Dans L’espèce, joli livre à l’italienne, Mathieu Brosseau pose deux questions essentielles (la première sans point d’interrogation cependant…), qui sont aussi les titres de chapitres : « Et s’il ne fallait plus dire/Que les signes du silence » et « Et s’il fallait dire l’absence/quels seraient les signes du silence ? » Tout le projet tient entre ses deux propositions et la réponse, si réponse il y a, nous parvient sous forme d’énoncés, d’entrelacements, d’assonances… dans « le brouhaha des siècles glissés ». Et comme le souligne Fabrice Thumerel dans sa préface : « Ouvrir l’espèce, c’est faire place à l’animal : c’est alors que les signes se font singes. » C’est dit et c’est dire, on va le voir, si les deux premiers livres de Mots Tessons se « parlent ».
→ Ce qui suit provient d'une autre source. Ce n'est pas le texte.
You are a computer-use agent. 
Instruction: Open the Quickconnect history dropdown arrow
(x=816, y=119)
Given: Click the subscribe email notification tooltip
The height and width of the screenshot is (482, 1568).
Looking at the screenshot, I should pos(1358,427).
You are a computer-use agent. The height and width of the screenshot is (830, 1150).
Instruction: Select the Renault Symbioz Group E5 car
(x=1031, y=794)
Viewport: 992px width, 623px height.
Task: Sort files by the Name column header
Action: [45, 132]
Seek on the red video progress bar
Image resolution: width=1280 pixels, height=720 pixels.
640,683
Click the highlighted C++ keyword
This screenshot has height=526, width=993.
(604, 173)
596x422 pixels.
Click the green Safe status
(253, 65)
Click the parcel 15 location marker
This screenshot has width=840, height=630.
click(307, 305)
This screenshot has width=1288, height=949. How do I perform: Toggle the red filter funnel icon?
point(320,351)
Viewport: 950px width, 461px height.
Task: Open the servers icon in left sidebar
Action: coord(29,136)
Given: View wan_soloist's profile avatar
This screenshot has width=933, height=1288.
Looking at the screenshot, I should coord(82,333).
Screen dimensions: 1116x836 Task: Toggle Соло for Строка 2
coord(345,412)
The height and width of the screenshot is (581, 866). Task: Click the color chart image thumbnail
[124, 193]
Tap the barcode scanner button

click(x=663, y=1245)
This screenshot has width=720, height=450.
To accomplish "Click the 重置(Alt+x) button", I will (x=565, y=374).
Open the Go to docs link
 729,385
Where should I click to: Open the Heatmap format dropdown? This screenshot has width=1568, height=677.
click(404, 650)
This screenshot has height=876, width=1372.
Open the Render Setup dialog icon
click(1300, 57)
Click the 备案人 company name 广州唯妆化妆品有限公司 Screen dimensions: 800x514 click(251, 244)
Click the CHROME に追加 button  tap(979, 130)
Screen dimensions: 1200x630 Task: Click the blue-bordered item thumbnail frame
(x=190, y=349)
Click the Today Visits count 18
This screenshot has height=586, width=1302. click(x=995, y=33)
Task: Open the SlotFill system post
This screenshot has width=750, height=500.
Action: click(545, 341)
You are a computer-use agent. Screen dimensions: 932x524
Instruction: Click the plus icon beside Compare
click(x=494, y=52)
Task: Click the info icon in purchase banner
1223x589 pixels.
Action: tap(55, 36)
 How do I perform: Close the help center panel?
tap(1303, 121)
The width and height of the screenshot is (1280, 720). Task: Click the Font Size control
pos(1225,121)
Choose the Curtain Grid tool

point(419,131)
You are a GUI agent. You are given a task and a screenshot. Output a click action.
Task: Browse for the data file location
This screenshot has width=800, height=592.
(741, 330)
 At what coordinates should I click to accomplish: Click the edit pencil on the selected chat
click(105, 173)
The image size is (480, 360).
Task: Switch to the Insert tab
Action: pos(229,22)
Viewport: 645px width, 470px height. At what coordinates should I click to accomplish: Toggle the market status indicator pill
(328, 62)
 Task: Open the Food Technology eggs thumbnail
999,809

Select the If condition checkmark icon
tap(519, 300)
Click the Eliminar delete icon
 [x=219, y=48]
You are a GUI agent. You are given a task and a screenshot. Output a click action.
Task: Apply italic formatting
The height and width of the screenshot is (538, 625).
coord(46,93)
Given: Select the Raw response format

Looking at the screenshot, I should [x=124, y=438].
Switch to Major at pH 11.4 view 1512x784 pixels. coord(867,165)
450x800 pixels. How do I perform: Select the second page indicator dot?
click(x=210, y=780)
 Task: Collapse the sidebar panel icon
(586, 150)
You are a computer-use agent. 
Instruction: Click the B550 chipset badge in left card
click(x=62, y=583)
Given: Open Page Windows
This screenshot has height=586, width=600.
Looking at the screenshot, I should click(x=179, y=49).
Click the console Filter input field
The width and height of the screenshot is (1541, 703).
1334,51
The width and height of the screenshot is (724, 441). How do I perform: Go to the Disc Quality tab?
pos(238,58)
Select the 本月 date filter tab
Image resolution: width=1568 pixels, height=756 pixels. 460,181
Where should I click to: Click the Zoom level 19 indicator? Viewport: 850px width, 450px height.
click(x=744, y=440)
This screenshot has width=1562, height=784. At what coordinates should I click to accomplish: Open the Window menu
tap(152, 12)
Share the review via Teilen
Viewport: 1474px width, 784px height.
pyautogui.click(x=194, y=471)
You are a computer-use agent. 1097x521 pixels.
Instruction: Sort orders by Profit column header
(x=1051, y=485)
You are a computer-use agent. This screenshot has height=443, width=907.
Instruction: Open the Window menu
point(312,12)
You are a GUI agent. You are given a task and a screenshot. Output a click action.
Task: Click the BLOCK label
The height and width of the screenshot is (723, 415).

Cellules souches se tient bien droit, permettant aux encres, lavis, de se frotter aux textes sur des valeurs de noir et blanc qui se répondent avec pertinence. Car le livre est « fabriqué » à quatre mains et l’on ne sait jamais très bien à qui l’on doit quoi. Bâti à partir d’une lettre de Dussel à Rahmy, dont on retiendra comme éléments déclencheurs ces deux phrases, la première et la dernière : « Il faut d’abord question d’un singe, d’un singe que j’avais sur l’épaule et qui te grignotait les cellules . », « Je ne te connais pas. Tu ne me connais pas. Nous nous connaissons. Le singe est un point de départ. »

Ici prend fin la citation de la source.